■ WORK TO COMPLETE ■
Take the lines below beginning at the line that has "Select the value 121 in Can row" and stopping after the line that has "Task: Expand the Type dropdown arrow", and print them exactly as they are, with no other lines.

Records contained in a dataset
---

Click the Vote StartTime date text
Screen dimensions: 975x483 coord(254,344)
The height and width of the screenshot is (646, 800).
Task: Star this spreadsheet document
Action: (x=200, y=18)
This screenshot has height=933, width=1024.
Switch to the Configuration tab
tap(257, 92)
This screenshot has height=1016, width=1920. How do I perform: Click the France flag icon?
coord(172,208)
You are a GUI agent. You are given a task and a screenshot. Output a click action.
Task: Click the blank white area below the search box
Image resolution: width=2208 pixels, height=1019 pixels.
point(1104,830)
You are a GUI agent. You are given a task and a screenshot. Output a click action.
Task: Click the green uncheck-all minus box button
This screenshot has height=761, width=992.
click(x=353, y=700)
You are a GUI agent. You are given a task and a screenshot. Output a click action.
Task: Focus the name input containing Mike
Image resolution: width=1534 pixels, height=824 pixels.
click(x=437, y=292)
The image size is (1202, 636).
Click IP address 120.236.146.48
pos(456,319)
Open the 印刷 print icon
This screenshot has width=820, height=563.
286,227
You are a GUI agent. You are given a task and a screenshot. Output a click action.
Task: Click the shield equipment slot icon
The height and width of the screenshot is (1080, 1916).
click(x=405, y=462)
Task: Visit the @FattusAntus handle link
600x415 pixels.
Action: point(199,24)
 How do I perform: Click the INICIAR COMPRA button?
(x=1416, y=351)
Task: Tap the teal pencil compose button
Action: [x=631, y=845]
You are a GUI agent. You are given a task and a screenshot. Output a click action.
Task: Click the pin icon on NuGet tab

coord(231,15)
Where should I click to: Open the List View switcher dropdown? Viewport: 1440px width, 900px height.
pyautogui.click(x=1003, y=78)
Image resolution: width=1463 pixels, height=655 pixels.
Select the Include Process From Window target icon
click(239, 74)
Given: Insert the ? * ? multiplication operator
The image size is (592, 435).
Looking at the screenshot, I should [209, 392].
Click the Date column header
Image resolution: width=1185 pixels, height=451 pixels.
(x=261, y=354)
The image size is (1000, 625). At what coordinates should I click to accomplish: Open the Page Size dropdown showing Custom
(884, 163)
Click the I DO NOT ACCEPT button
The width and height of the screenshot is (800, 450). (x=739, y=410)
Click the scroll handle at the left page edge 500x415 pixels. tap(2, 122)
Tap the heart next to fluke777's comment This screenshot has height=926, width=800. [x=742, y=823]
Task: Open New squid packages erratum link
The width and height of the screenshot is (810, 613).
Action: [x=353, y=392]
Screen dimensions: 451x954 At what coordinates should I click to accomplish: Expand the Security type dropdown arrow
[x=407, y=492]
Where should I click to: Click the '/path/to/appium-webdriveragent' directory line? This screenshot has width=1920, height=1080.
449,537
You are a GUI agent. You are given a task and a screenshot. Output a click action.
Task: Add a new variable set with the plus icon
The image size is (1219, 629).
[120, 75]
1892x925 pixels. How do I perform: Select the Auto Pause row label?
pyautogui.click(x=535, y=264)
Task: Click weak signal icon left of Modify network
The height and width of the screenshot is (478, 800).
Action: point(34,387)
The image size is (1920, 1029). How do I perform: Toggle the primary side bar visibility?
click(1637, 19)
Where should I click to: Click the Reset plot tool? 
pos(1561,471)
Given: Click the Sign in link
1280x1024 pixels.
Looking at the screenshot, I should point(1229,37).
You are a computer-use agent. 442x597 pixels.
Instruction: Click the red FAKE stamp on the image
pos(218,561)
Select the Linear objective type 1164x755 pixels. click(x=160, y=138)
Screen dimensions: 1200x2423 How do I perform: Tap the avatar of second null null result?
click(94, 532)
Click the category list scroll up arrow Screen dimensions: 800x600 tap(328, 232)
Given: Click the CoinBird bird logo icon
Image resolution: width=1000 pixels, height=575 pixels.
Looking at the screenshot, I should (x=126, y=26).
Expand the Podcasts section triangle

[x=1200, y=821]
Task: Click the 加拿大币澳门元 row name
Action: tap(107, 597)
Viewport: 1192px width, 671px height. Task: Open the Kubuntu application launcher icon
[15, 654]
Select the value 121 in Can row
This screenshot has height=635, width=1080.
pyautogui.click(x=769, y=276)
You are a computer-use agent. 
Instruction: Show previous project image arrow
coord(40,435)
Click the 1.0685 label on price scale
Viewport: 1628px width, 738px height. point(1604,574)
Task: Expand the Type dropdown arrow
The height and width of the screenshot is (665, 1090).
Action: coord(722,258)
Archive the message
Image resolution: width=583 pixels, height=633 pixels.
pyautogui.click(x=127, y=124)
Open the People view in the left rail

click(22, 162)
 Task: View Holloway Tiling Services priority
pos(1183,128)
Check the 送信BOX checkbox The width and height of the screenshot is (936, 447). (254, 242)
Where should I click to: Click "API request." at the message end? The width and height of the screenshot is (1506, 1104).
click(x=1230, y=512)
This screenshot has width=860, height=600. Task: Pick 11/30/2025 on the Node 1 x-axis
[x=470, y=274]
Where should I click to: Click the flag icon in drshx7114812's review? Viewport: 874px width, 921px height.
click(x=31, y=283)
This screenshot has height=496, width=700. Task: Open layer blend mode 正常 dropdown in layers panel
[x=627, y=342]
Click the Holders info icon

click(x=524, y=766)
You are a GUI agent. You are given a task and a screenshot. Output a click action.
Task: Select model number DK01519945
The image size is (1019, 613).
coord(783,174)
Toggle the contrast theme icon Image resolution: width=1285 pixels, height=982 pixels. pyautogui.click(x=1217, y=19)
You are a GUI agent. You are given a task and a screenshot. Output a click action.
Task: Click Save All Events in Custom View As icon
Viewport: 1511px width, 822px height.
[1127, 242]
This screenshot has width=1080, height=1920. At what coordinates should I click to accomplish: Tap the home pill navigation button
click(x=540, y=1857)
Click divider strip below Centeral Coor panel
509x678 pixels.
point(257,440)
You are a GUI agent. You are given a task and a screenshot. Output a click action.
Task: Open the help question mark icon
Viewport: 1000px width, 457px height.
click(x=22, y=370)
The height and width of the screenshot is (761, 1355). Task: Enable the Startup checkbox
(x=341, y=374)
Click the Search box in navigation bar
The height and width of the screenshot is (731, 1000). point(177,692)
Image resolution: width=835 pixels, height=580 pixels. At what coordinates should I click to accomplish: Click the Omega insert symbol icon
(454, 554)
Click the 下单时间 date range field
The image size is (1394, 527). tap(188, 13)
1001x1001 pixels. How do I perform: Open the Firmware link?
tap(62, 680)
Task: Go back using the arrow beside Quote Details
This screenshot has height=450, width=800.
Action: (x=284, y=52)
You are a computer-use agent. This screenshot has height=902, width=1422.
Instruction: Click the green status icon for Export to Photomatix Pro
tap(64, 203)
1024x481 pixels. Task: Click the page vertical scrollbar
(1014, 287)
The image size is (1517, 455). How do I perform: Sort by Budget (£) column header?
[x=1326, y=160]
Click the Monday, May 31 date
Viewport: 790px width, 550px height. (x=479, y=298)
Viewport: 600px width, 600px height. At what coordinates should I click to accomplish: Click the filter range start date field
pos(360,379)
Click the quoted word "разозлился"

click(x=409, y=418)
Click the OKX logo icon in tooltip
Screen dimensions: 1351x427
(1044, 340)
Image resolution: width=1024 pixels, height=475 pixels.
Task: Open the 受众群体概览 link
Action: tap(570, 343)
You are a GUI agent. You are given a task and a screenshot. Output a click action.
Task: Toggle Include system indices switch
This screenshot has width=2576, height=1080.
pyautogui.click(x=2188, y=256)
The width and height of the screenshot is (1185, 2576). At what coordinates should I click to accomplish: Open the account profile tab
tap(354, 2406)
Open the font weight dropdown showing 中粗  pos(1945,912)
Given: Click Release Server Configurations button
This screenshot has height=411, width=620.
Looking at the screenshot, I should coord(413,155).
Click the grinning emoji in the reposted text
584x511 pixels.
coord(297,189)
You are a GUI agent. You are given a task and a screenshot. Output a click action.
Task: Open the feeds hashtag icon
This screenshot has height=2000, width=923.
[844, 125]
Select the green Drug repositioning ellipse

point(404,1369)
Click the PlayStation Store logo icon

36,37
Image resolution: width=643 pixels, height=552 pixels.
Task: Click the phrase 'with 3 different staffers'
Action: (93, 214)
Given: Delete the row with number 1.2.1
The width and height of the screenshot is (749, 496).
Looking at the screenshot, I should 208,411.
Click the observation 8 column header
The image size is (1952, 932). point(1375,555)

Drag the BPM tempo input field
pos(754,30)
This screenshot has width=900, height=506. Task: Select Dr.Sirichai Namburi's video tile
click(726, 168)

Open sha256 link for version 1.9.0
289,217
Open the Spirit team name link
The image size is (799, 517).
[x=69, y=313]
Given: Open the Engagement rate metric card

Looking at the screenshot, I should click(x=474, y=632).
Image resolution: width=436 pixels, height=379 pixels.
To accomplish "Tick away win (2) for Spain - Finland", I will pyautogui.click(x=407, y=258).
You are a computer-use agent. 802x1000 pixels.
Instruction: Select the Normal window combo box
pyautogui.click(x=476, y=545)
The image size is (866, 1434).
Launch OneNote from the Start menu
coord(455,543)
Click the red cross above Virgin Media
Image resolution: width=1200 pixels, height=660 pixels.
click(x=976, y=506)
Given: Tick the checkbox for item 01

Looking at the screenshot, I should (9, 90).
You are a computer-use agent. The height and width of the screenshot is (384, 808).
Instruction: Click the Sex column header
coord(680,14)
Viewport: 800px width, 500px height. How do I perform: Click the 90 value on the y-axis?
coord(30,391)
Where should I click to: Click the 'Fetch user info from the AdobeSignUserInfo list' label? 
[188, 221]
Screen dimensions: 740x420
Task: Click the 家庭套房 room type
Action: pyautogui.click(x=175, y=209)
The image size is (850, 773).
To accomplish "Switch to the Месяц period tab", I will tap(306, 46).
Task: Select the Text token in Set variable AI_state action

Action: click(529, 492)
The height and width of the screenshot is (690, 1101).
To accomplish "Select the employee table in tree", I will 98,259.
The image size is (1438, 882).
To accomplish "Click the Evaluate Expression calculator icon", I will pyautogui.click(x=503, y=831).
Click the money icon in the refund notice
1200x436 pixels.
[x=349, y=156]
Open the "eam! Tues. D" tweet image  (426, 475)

---

■ REPLY ■
Select the value 121 in Can row
This screenshot has height=635, width=1080.
pyautogui.click(x=769, y=276)
You are a computer-use agent. 
Instruction: Show previous project image arrow
coord(40,435)
Click the 1.0685 label on price scale
Viewport: 1628px width, 738px height. point(1604,574)
Task: Expand the Type dropdown arrow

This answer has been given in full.